Chinese President Xi Jinping has emerged vastly stronger from the recent 19th National Congress of the Communist Party of China. Not only has he been reaffirmed as President for a second five-year term, his name and ‘Thought’ have been written into the Chinese constitution. Only Mao Zedong before him had his ‘Thought’ written into the constitution.  Deng Xiaoping, the architect of China’s economic reforms, finds mention in the constitution, but his personal philosophy is referred to only as “Theory”. Besides, his name and contribution were included only after his death. Xi has been conferred status almost on par with Mao. And like Mao, during his first term as President, Xi used the anti-corruption campaign to purge all his political rivals. Now, there is little challenge to his position. He is expected to extend his rule beyond the second term; for the first time in 25 years, the CPC Politburo did not name a successor to the President.

 Xi’s consolidation of power and his rise have significant implications for the world. He is now China’s all-powerful leader. Disagreement with his ‘Thought’ and, by extension, his policies, could be treated as sedition. There is no room for “erroneous ideologies”, Xi has said. He has ruled out political reforms, while promising more economic reforms. He has laid out a bold vision for his country, envisioning it as a modernised country by 2035 and a Socialist “strong power” with global influence by 2050.

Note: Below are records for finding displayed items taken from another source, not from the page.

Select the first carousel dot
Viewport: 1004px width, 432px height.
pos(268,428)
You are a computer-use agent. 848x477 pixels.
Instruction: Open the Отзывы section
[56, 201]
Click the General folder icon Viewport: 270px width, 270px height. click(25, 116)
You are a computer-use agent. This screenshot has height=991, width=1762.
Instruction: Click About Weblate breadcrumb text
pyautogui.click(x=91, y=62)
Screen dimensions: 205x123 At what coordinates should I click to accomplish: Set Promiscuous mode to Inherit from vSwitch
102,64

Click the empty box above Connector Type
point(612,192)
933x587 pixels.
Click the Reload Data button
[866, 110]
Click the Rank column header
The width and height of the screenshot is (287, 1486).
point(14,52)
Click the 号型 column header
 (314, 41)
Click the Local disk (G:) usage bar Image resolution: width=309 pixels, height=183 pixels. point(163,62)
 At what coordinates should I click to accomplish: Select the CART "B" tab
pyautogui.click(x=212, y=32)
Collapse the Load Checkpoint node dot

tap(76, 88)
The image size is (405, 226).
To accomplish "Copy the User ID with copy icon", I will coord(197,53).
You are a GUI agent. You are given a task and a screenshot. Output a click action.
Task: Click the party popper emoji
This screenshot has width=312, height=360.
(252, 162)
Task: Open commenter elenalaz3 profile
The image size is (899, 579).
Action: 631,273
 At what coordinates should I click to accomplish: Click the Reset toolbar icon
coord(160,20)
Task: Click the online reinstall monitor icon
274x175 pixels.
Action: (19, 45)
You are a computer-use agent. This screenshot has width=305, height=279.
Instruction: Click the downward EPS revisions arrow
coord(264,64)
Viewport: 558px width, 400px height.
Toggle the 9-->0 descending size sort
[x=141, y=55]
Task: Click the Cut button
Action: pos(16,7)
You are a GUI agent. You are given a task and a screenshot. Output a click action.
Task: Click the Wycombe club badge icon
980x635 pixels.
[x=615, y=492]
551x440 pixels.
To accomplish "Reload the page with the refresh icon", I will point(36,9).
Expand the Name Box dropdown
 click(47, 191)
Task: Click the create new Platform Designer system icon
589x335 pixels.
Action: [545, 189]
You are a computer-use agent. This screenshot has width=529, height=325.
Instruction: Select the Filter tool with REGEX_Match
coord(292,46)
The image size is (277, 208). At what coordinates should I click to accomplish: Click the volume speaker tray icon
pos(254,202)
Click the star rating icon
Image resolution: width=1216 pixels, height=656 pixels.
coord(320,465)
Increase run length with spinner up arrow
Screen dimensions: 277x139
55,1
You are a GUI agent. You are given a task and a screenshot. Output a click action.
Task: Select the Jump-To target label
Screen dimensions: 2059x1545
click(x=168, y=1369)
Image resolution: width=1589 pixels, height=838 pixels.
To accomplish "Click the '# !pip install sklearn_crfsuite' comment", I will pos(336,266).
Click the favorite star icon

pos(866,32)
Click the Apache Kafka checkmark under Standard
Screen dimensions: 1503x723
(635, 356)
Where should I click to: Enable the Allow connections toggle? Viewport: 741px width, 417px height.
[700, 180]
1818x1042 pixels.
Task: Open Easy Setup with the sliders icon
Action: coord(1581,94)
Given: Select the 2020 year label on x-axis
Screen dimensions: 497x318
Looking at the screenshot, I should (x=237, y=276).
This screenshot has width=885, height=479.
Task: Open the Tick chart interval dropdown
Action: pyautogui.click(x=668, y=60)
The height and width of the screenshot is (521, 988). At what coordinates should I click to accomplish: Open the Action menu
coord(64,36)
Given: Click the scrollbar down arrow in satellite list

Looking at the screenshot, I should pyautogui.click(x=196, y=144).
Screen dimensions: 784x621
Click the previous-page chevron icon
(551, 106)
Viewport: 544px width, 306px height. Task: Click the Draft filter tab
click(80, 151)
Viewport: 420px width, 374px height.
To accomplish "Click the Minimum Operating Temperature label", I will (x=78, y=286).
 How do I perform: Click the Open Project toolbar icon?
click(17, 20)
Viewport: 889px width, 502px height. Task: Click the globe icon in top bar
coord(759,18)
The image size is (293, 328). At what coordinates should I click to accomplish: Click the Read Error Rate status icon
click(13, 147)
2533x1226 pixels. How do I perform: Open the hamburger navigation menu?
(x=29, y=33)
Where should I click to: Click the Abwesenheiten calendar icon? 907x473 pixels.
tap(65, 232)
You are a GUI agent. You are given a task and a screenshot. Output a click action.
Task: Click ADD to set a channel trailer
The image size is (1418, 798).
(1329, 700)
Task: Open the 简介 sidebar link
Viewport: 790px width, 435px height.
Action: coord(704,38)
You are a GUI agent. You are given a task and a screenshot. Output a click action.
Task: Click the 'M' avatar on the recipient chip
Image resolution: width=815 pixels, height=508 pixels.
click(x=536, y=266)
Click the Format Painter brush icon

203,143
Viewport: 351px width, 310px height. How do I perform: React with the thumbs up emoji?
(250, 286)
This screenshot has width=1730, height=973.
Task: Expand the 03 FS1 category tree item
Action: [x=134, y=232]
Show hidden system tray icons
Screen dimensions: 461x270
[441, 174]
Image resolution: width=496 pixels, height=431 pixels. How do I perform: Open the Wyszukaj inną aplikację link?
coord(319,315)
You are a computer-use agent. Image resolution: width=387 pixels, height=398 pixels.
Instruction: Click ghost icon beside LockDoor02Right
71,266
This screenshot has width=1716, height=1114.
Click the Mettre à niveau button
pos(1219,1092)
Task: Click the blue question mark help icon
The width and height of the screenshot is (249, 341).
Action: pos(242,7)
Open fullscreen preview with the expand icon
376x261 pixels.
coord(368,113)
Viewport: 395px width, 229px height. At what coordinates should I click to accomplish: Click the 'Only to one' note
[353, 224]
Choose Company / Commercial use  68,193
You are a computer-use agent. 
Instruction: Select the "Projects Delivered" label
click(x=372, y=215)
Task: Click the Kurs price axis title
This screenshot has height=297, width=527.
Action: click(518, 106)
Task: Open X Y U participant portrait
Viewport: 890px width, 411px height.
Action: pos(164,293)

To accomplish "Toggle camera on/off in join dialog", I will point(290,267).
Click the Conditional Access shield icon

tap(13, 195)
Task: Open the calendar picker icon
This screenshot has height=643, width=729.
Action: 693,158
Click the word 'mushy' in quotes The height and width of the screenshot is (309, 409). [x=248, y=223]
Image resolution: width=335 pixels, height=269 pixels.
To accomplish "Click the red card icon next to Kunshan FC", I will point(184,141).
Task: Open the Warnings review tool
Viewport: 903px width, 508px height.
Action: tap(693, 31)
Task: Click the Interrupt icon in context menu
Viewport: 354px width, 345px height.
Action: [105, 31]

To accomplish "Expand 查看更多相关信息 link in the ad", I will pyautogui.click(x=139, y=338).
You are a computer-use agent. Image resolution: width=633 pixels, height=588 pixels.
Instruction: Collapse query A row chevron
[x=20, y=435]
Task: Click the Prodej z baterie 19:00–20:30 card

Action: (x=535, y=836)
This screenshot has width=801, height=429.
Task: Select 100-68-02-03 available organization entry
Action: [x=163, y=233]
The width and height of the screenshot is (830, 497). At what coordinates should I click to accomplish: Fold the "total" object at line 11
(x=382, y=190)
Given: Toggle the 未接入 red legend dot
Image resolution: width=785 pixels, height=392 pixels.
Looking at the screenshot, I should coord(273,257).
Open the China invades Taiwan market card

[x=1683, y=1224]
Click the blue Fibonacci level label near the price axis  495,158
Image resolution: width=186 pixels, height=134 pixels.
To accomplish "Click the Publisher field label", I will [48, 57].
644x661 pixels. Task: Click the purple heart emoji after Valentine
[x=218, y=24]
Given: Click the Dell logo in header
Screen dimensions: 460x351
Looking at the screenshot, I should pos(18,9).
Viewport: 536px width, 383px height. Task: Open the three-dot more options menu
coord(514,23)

In the speech at the conclave, Xi stressed that China is not a threat to the rest of the world and will “never seek hegemony or engage in expansionism”. China’s neighbours are unlikely to be convinced, given its increasingly muscular behaviour. They fear that as China’s global stature and influence rises, it will become more assertive, even aggressive. The modernisation of the People’s Liberation Army to make combat units more responsive and war-ready has been an ongoing process, and this will be accelerated in the coming decades. Xi has said that China will close the weapons gap with Russia in a decade and with the US by 2050. Beijing’s arms purchases will prompt others to arm themselves, too. Asia is therefore staring at a new arms race. India is being drawn into this, too. But while rivalry is inevitable between two rising powers in the same region, enmity and conflict are not. With strong leaders in Prime Minister Modi and Xi, now is the time for Delhi and Beijing to institute diplomacy and dialogue to build agreements and mechanisms to manage the rivalry and to build trust to move towards resolving disputes and narrowing differences.